Ich bin 23 singe jetzt bereits seit einigen Jahren und auch mit Unterricht. Bisher habe ich Songs aus dem Bereich Pop/Rock/Jazz gesungen, wie wohl die meisten Leute in meinem Alter eben. Auch der Unterricht, den ich seit fast vier Jahren nehme, war auf diesen Bereich ausgerichtet.
Jetzt denke ich darüber nach etwas neues auszuprobieren und würde gerne mal klassischen Unterricht nehmen. Einmal weil mich auch diese Musikrichtung sehr interessiert, andererseits weil ich das Gefühl habe, dass mich mein derzeitiger Unterricht nicht mehr viel weiter bringt und ich begriffen habe, worauf es ankommt bzw. ich seit einiger Zeit stagniere.

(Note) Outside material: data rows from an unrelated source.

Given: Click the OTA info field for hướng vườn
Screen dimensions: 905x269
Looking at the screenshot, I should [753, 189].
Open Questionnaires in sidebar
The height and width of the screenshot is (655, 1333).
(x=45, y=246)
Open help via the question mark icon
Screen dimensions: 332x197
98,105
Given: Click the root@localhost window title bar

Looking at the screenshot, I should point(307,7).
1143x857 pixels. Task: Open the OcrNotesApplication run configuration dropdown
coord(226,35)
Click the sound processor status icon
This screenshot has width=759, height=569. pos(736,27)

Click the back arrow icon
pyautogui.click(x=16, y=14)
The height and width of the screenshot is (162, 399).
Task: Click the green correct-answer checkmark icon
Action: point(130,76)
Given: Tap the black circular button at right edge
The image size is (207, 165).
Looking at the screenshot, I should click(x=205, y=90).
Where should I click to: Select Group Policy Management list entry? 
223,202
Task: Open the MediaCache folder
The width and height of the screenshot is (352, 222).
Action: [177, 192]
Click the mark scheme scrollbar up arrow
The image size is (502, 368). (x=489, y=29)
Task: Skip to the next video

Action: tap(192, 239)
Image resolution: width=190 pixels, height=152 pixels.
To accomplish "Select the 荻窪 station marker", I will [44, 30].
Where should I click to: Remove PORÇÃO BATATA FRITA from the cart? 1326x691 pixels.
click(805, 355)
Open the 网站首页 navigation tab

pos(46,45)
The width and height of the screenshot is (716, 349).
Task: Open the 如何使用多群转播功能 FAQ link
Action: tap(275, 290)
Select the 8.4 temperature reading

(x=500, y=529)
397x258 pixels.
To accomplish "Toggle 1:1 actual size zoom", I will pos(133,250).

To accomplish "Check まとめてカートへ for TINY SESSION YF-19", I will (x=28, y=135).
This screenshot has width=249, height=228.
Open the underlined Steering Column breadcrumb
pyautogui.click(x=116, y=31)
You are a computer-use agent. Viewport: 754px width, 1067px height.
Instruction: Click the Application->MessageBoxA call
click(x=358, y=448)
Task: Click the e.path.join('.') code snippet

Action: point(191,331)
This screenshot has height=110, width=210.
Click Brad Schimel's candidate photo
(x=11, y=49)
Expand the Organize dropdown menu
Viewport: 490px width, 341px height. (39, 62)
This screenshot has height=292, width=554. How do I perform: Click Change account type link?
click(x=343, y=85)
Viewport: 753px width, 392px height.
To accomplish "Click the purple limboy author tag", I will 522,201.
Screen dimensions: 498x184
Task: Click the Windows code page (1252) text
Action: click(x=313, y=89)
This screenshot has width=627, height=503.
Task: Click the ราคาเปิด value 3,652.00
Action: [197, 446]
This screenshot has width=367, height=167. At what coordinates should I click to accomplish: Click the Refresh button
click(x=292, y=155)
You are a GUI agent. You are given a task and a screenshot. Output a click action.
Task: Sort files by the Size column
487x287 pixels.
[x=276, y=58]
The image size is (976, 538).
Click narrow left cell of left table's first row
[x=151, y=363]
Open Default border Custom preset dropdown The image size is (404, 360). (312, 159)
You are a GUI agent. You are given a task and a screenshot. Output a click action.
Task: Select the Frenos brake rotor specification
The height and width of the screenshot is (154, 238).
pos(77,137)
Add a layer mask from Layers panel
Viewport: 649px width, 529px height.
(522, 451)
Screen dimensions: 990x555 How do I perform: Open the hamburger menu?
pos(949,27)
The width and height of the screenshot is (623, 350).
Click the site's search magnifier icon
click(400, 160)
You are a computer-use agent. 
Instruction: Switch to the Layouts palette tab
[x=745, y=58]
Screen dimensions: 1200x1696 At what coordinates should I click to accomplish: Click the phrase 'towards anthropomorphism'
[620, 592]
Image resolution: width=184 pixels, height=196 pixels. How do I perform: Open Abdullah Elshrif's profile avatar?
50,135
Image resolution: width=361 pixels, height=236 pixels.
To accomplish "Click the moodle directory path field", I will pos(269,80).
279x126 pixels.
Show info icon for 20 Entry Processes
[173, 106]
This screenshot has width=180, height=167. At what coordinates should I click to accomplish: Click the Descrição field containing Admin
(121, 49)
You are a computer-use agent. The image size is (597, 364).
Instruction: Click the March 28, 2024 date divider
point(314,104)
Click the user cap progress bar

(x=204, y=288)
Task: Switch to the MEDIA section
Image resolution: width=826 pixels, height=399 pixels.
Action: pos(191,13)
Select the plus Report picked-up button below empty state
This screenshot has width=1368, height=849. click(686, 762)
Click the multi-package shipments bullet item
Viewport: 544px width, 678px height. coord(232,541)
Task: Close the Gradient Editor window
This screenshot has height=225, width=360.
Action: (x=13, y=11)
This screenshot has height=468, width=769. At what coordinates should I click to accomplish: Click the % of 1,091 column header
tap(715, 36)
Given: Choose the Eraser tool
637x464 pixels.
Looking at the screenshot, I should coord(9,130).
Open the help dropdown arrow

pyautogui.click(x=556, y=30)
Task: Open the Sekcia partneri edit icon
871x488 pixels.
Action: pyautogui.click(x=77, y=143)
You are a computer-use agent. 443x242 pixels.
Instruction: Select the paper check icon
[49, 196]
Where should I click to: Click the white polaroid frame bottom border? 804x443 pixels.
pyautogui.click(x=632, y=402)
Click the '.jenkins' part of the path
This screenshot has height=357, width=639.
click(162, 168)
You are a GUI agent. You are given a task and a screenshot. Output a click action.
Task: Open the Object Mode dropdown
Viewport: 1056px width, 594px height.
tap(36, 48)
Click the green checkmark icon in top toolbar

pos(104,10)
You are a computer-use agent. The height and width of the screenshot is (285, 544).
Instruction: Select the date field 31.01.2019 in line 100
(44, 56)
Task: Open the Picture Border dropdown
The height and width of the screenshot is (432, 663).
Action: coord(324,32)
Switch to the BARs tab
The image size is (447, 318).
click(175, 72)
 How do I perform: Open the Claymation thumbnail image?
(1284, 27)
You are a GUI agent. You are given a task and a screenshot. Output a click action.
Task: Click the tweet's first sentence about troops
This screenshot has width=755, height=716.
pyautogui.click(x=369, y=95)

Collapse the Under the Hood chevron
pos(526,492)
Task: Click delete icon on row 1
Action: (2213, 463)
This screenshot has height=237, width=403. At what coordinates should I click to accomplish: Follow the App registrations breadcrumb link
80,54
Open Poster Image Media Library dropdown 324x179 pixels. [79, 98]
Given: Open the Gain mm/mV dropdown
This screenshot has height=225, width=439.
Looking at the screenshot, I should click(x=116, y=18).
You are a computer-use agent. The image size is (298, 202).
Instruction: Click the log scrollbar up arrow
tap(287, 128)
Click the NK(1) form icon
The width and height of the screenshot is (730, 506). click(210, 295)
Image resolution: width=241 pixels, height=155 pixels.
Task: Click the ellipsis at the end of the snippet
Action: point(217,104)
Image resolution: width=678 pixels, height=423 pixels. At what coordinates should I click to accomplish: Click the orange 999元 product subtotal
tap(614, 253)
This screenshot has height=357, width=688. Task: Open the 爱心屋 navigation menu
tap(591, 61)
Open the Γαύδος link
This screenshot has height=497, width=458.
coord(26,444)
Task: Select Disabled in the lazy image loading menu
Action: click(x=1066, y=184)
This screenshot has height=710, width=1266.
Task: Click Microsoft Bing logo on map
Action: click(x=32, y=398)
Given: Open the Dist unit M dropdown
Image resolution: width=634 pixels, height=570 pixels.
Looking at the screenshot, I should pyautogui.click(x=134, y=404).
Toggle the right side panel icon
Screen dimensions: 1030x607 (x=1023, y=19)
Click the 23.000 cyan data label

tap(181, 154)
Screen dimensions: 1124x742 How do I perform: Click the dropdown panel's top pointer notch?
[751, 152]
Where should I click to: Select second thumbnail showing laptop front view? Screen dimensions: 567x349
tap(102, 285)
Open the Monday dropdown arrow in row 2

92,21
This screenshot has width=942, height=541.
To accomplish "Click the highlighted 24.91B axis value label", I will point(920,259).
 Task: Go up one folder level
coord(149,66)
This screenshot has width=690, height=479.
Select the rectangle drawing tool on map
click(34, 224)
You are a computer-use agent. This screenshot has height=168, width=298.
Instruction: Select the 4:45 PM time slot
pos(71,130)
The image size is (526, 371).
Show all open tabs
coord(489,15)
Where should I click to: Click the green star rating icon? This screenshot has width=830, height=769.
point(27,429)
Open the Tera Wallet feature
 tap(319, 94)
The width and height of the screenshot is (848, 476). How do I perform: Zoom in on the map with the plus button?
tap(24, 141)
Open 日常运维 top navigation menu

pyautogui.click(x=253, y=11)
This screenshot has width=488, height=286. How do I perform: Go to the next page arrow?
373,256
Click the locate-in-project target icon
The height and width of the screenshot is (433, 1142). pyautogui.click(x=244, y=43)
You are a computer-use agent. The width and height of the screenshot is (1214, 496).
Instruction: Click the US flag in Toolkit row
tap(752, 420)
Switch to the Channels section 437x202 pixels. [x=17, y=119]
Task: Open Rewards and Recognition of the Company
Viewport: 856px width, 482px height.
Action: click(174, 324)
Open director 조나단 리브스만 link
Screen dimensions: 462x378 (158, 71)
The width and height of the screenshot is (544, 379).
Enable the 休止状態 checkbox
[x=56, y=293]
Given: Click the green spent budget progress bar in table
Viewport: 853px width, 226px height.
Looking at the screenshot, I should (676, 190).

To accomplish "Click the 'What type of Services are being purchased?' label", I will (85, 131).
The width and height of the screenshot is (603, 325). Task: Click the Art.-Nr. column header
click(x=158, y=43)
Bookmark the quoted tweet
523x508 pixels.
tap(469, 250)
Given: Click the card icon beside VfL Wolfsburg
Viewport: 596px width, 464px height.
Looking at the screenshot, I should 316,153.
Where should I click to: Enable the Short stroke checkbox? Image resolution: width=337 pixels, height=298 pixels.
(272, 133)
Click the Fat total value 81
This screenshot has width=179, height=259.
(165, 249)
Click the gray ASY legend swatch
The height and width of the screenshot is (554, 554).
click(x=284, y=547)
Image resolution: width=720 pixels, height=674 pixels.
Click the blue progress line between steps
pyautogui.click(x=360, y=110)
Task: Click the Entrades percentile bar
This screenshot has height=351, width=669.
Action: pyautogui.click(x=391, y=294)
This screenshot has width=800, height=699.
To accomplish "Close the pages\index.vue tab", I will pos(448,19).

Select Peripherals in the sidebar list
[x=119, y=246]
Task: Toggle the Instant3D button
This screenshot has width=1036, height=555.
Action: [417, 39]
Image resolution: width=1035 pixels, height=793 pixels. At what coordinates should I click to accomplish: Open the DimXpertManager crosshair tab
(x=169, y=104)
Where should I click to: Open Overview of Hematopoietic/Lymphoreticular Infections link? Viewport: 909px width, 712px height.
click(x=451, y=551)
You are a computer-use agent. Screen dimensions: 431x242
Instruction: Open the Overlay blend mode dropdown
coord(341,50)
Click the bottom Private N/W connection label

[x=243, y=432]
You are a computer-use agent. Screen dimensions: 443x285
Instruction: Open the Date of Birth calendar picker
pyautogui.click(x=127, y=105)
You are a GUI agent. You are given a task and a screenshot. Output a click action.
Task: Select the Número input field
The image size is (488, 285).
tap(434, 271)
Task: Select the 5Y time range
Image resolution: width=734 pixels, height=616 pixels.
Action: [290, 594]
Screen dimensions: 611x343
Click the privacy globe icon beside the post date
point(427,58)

Von klassischem Unterricht erhoffe ich mir daher auch neue Impulse, außerdem hoffe ich, dass mir vielleicht die Technik, die man dort anwendet, auch im PopRock-Bereich zugute kommen könnte und ich mich so noch einmal verbessern kann.
Ich habe allerdings etwas Angst, denn viele Menschen, die klassischen Unterricht nehmen, klingen ehrlich gesagt ziemlich gleich. Das wird wahrscheinlich sehr am Lehrer liegen, aber ich habe oft das Gefühl, dass diese Leute die Identität/Charakteristik ihrer Stimme verloren haben.
Meine derzeitige Gesangslehrerin legt sehr großen Wert darauf, seine eigene Stimme zu finden und diese zu entwickeln - also niemandem nachzueifern.
Ich würde sagen, dass meine Stimme schon für den Pop-Bereich echt gut ist. Die Leute hören mir gerne zu und mir wird eine schöne Klangfarbe bescheinigt. Ich habe deshalb Angst, dies evtl. durch klassischen Unterricht verlieren zu können.
Meine Frage ist deshalb:
Wie würde sich klassischer Unterricht auf meine Stimme auswirken?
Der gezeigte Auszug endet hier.